### DIRECTIVE 1
Rewrite the rows from the one containing "48 (463, 237)" down to the one containing "サイトマップ (806, 1399)", replacing "GALLERY" with "WORKS" and leaving everything else unchanged. Return only those rows.
— Begin SOURCE TEXT —
Income Tax - Reference Application - Question of Fact vs. Question of Law - Sufficiency of Evidence

Key Legal Propositions

  1. Whether the Income-tax Appellate Tribunal had sufficient material or evidence to accept facts or prove genuineness of a transaction constitutes a pure question of fact.
  2. Findings of fact made by the Income-tax Appellate Tribunal, if based on some evidence, cannot be disturbed by the High Court in a reference application, even if the High Court might arrive at a different conclusion on reappraisal of evidence.
  3. Findings of fact can only be reviewed if there is no evidence to support them or if they are perverse.
  4. A question regarding the legal correctness of deleting an addition, when it is consequential to factual findings, does not typically raise a question of law unless the underlying factual findings are challenged as perverse or arbitrary, and such a challenge is specifically raised.
— End SOURCE TEXT —
— Begin MATERIAL PROVIDED —
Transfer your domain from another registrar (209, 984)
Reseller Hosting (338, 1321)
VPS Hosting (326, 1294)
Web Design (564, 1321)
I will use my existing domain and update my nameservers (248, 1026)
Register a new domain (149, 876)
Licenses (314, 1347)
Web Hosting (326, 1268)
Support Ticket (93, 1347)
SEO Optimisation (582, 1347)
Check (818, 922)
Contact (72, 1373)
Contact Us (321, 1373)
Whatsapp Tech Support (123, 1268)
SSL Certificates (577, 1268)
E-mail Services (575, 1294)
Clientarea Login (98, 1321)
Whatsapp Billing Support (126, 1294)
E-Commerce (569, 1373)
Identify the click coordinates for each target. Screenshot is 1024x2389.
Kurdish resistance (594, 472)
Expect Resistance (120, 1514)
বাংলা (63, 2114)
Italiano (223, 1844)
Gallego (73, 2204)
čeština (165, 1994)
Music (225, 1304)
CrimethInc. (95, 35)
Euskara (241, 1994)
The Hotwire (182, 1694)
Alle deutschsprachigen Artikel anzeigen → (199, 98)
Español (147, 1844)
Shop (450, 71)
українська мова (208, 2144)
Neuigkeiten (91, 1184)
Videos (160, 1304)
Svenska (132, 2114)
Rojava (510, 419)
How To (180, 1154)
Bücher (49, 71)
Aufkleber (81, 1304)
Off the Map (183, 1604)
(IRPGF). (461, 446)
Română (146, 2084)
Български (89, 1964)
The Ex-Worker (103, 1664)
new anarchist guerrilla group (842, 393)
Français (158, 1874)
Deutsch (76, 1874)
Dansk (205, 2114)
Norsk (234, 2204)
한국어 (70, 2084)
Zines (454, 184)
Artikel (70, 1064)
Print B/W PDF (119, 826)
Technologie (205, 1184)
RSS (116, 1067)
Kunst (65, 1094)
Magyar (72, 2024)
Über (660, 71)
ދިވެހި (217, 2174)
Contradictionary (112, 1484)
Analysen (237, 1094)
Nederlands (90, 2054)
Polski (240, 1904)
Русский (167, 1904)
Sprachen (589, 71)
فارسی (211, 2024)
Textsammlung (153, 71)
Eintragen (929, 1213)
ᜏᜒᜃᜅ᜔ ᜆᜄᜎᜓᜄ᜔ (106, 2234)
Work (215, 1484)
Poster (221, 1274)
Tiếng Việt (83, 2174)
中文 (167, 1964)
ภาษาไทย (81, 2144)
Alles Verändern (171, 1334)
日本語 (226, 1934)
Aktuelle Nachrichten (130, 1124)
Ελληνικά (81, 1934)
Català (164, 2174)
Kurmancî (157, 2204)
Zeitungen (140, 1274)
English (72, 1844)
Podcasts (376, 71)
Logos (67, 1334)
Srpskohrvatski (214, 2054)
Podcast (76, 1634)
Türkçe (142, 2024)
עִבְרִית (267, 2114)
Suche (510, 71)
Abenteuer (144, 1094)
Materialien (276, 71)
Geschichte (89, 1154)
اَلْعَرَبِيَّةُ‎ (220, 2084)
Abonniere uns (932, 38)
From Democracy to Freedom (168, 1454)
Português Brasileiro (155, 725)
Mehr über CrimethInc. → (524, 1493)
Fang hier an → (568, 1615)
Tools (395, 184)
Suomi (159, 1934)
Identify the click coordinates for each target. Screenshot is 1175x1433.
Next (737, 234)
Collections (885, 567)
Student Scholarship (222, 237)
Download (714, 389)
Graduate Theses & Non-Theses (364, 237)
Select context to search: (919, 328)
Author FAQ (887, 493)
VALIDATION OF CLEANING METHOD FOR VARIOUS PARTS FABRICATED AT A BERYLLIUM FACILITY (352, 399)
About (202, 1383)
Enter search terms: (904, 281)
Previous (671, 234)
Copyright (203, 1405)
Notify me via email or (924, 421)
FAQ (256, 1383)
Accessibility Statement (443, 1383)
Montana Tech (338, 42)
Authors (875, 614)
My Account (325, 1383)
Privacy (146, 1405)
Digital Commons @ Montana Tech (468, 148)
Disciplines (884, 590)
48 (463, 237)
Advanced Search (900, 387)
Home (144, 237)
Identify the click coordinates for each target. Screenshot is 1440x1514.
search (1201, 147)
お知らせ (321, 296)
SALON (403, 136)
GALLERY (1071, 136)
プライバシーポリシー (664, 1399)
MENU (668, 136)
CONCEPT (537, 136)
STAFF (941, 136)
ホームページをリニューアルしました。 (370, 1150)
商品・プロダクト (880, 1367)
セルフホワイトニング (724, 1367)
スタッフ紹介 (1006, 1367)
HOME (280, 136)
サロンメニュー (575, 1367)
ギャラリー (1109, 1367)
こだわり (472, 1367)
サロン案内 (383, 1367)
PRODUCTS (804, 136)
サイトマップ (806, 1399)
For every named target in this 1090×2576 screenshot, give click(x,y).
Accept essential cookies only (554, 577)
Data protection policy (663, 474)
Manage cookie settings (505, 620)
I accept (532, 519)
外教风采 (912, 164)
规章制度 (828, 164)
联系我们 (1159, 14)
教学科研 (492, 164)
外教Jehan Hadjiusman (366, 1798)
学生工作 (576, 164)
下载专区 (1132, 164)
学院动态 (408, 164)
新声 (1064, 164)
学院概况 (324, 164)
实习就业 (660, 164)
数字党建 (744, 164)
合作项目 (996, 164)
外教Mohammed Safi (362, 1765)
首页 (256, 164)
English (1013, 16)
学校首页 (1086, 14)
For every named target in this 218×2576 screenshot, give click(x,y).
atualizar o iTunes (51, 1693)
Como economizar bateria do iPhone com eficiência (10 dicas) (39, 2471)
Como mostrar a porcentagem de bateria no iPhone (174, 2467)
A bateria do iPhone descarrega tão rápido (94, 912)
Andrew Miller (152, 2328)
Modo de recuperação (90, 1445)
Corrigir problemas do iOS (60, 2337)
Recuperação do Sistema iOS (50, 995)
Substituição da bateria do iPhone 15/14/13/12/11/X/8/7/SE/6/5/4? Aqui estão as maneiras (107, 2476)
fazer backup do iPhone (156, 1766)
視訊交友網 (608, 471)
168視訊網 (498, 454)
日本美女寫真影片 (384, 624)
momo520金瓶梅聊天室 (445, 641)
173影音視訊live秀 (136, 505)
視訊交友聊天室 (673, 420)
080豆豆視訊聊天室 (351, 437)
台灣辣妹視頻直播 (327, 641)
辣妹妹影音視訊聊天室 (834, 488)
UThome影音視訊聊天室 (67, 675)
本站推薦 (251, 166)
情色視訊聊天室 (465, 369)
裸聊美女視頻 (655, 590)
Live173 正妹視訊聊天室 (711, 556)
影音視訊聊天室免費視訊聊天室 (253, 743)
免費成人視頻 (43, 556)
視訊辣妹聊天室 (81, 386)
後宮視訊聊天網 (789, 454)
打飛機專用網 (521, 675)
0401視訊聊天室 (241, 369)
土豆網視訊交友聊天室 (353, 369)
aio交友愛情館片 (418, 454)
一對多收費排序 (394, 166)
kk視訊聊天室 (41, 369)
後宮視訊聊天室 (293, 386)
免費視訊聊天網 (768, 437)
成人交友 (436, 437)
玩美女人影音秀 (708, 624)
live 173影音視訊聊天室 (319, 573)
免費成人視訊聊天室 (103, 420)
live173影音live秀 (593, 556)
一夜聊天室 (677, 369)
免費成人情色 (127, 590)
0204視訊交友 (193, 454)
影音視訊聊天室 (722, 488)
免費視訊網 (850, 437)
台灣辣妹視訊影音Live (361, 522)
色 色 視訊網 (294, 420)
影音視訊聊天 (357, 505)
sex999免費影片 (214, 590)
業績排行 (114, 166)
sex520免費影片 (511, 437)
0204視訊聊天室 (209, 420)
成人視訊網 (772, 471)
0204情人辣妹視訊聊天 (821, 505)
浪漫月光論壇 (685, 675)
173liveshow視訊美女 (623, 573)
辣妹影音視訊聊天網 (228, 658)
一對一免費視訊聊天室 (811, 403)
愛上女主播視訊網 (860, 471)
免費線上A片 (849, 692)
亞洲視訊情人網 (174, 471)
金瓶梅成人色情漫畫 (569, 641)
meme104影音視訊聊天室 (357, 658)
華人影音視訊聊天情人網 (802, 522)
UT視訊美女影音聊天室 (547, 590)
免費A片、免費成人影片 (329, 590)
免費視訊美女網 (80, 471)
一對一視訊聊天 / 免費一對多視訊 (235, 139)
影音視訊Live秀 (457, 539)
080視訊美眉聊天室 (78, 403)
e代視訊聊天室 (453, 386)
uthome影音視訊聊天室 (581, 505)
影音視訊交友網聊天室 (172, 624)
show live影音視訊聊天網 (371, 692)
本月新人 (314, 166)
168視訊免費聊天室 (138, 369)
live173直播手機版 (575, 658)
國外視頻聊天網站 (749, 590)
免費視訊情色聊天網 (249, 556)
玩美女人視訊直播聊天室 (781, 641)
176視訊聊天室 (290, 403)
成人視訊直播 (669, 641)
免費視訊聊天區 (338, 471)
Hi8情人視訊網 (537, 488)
— End MATERIAL PROVIDED —
### DIRECTIVE 2
Answer these questions from the text on income tax reference applications:
(a) What kind of question is it whether the Income-tax Appellate Tribunal had sufficient material to prove the genuineness of a transaction?
(b) In what two situations can findings of fact be reviewed?
(c) May the High Court disturb the Tribunal's evidence-based findings of fact because it might reach a different conclusion on reappraisal of evidence?

### TASK OUTPUT 1
48 (463, 237)
Advanced Search (900, 387)
Home (144, 237)
Identify the click coordinates for each target. Screenshot is 1440x1514.
search (1201, 147)
お知らせ (321, 296)
SALON (403, 136)
WORKS (1071, 136)
プライバシーポリシー (664, 1399)
MENU (668, 136)
CONCEPT (537, 136)
STAFF (941, 136)
ホームページをリニューアルしました。 (370, 1150)
商品・プロダクト (880, 1367)
セルフホワイトニング (724, 1367)
スタッフ紹介 (1006, 1367)
HOME (280, 136)
サロンメニュー (575, 1367)
ギャラリー (1109, 1367)
こだわり (472, 1367)
サロン案内 (383, 1367)
PRODUCTS (804, 136)
サイトマップ (806, 1399)

### TASK OUTPUT 2
(a) A pure question of fact.
(b) When there is no evidence to support them, or when they are perverse.
(c) No, findings of fact based on some evidence cannot be disturbed in a reference application even then.